Problem to work on → Gather each of the rows below that contain the word "column" and copy those rows out in full.
Supplied entries start
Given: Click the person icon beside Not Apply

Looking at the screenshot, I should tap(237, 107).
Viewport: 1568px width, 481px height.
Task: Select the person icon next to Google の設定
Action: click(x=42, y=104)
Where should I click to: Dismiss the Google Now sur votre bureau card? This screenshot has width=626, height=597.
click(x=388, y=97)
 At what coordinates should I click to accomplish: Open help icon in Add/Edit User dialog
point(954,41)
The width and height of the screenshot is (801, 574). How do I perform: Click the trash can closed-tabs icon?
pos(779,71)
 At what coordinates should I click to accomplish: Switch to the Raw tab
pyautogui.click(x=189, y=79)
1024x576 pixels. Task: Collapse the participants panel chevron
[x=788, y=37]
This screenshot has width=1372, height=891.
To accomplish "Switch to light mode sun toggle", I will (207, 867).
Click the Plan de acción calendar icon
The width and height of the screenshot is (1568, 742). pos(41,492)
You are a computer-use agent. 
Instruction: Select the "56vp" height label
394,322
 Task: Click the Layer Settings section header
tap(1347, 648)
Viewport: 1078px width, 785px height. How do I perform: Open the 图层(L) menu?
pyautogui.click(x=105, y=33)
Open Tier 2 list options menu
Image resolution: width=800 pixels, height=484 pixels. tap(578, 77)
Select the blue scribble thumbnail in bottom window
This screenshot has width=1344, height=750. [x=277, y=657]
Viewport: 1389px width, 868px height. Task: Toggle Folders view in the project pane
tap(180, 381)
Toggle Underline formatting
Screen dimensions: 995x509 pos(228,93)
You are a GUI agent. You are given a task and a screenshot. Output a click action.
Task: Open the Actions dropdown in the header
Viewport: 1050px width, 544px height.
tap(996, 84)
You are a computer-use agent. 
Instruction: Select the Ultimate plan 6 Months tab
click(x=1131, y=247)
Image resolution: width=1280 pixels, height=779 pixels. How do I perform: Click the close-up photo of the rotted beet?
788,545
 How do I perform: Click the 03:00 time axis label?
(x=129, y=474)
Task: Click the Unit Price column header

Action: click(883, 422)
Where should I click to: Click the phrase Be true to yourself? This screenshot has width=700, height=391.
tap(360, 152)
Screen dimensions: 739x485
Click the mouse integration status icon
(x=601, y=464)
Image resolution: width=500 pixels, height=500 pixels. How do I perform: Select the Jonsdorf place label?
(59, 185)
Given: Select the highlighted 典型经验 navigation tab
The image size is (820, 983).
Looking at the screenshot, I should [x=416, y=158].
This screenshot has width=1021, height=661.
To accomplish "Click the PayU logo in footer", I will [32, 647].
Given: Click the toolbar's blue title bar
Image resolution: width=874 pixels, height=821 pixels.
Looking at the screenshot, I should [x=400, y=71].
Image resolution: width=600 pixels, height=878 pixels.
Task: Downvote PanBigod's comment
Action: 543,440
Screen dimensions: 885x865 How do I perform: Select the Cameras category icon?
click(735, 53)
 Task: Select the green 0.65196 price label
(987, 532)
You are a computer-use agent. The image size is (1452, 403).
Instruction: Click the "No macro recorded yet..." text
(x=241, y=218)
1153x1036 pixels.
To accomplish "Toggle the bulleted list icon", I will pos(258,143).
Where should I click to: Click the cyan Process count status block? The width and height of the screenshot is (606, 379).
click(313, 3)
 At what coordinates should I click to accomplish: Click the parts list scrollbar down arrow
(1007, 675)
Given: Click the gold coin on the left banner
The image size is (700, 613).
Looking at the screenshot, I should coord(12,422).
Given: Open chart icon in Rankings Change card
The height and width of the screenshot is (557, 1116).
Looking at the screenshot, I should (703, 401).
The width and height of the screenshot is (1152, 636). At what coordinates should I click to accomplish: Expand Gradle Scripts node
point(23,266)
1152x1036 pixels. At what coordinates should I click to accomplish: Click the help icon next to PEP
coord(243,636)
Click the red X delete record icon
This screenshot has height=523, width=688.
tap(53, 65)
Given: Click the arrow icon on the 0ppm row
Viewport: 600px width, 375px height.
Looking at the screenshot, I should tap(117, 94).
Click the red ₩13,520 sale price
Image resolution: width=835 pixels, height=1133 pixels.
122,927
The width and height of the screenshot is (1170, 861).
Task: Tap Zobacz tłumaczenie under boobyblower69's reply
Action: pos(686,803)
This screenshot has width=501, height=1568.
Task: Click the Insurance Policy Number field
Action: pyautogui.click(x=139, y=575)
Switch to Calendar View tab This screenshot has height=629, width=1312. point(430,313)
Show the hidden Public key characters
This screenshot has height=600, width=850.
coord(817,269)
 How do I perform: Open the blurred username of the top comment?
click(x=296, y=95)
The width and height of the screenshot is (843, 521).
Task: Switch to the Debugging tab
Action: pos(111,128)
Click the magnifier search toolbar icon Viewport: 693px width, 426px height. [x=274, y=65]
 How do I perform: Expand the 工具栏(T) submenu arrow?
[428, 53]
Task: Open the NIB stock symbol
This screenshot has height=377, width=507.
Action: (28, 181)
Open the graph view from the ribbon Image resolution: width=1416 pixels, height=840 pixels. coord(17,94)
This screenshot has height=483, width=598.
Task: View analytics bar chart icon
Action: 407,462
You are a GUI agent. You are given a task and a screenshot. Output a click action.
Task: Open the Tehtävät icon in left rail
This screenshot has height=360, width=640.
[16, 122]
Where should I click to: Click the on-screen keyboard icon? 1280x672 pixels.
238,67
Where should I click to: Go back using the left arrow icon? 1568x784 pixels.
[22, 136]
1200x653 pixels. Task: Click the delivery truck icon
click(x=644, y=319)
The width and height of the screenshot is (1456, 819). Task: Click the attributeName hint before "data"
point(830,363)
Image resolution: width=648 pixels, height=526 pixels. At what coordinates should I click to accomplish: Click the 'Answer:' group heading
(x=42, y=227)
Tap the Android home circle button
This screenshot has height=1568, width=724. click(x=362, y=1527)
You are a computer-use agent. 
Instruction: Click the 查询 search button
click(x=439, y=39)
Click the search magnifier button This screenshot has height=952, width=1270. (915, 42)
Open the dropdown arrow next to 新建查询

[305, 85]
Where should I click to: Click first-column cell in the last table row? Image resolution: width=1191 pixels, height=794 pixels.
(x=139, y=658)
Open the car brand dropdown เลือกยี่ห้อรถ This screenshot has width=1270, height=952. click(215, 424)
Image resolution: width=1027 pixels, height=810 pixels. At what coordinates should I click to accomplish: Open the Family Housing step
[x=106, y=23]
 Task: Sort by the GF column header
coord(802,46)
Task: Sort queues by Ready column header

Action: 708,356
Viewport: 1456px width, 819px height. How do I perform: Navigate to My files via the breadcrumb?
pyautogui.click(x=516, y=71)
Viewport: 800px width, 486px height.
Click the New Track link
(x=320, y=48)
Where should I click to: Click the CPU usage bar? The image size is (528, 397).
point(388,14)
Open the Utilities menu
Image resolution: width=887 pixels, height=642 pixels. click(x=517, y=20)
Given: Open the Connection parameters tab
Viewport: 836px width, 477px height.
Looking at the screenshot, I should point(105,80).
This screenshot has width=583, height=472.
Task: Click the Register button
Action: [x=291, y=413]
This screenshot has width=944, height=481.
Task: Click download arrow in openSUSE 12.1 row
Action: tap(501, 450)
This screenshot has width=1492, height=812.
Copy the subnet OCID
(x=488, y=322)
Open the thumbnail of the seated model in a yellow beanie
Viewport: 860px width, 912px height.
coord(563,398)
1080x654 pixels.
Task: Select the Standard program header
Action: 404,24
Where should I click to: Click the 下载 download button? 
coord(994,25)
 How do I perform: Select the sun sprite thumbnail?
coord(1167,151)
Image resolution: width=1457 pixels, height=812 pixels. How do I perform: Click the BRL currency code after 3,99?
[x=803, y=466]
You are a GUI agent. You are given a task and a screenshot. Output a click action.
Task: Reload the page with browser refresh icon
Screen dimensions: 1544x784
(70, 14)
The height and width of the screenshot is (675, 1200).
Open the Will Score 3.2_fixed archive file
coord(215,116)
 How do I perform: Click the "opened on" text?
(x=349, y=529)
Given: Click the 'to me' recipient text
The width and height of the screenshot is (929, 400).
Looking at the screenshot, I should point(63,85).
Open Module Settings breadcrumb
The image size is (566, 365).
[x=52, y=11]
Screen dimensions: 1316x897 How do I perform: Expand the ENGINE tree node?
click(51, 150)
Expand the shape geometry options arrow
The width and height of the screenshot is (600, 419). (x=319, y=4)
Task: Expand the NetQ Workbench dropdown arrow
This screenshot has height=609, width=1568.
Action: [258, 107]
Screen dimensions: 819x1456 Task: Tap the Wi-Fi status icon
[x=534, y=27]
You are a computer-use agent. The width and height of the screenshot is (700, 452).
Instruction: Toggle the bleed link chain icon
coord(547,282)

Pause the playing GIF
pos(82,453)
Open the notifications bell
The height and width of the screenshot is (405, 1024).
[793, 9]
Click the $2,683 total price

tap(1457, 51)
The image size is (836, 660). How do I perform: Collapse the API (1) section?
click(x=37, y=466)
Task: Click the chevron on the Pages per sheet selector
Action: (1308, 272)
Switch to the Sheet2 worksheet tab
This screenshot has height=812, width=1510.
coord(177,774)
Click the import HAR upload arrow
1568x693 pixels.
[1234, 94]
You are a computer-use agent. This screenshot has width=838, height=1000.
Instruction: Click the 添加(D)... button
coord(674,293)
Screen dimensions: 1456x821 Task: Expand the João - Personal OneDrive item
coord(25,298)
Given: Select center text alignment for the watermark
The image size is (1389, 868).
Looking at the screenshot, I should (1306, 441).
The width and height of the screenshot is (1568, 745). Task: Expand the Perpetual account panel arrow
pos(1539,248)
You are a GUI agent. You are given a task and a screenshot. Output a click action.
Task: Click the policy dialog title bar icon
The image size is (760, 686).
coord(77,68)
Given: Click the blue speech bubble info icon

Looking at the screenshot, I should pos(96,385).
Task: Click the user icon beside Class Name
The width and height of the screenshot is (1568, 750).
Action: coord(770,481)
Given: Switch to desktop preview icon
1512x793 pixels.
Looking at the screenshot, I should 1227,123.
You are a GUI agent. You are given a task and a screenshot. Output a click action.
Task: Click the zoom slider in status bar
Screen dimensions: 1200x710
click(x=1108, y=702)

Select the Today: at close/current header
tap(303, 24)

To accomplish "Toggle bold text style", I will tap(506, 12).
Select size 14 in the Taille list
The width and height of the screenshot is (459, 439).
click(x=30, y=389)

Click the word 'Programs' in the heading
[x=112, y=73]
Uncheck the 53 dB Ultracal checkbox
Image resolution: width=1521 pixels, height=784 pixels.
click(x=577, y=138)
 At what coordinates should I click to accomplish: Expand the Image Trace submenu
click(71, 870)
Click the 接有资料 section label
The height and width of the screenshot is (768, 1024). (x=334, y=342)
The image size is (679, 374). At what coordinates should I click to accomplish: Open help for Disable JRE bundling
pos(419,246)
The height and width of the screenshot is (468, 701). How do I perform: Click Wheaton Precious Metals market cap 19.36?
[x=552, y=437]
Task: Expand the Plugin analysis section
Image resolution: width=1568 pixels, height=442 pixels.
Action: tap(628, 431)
Supplied entries end
Answer to the task →
Task: Click the Unit Price column header
Where should I click to: Click first-column cell in the last table row? Image resolution: width=1191 pixels, height=794 pixels.
 Task: Sort by the GF column header
Task: Sort queues by Ready column header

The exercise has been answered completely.